Yesterday in the High Dimensional Probability class, I encountered the proof of Grothendieck’s inequality which relates the solution of an Integer Linear Programming (ILP) and its corresponding real Linear Programming (LP).

The inequality states that

Grothendieck’s Inequality There exists a finite constant \(K>0\) such that for every \(l,m,n\in \mathbb N\) and every matrix \(M=(M_{ij})\in \mathbb F^{m\times n}\) (where \(\mathbb F\) can be \(\mathbb R\) or \(\mathbb C\)), \[ \max\limits_{\|x_i\|=\|y_j\|=1 } \left|\sum\limits_{i=1}^m\sum\limits_{j=1}^n M_{ij}\langle x_i,y_j\rangle\right| \le K\max\limits_{|\varepsilon_i|=|\delta_j|=1} \left|\sum\limits_{i=1}^m\sum\limits_{j=1}^n M_{ij}\varepsilon_i \delta_j\right| \] where the inner product is taken in \(\mathbb F^l\).
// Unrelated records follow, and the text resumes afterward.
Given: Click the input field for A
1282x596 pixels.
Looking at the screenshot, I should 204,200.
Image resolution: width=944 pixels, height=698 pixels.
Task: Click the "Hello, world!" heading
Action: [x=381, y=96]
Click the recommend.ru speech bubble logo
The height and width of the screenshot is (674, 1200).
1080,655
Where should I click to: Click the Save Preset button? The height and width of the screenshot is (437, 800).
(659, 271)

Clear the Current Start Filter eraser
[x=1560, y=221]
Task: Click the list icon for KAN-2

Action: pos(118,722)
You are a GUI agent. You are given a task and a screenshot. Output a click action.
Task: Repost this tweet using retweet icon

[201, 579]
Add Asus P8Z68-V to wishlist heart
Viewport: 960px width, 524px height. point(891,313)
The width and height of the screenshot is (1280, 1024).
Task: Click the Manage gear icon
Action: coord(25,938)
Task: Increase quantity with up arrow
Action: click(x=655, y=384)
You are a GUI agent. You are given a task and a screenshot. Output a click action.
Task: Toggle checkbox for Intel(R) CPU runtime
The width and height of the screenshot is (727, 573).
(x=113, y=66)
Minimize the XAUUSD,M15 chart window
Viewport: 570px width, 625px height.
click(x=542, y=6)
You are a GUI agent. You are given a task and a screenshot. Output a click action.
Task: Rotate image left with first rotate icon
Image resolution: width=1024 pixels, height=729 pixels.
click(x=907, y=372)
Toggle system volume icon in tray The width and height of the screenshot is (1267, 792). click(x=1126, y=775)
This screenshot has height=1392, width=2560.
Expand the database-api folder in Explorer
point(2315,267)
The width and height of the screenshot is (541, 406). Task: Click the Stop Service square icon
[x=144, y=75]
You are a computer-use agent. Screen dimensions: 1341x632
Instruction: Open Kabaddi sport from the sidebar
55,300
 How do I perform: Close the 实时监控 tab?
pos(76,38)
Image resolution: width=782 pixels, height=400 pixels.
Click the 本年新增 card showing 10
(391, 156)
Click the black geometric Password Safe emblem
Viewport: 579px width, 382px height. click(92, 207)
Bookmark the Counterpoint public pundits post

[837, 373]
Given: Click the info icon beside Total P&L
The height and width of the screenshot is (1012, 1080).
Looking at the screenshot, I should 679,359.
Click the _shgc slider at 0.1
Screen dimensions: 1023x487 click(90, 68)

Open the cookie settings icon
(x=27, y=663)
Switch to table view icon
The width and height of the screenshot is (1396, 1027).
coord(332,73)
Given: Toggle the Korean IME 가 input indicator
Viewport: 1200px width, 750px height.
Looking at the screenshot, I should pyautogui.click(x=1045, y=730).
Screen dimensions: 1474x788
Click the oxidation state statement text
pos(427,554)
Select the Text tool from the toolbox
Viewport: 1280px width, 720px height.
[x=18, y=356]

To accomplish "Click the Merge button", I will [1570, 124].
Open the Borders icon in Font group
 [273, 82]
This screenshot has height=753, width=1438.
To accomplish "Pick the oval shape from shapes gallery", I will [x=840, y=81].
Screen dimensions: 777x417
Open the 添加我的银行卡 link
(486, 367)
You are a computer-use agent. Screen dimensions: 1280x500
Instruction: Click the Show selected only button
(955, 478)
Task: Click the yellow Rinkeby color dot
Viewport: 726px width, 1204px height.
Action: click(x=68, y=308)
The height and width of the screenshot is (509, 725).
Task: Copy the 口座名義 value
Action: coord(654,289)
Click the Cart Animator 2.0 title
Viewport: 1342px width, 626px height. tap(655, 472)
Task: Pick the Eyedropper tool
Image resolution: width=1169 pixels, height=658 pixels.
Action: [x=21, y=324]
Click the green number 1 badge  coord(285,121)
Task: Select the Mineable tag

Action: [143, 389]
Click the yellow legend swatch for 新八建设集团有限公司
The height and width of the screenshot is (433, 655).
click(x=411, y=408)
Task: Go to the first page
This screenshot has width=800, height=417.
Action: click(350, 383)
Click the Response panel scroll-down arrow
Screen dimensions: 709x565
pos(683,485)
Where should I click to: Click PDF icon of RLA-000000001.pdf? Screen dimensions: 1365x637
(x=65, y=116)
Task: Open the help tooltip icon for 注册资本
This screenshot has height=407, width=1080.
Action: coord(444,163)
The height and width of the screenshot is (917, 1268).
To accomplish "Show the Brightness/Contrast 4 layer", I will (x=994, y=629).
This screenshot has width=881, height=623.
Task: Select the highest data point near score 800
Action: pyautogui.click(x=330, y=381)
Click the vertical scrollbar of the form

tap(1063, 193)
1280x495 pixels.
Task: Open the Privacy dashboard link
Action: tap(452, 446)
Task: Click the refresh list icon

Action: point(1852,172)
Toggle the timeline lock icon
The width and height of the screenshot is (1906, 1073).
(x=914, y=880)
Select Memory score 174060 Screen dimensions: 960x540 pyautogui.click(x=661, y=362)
The smallest constant \(K_G\) that satisfies the inequality is called the Grothendieck’s constant. From the (beautiful) proof of Krivine, \(K_G\le \frac{\pi}{ 2\ln(1+\sqrt{2}) }\). What is more surprising is that this is not the sharpest constant, even though proof uses a very sharp argument (which is often referred to as kernel trick in machine learning).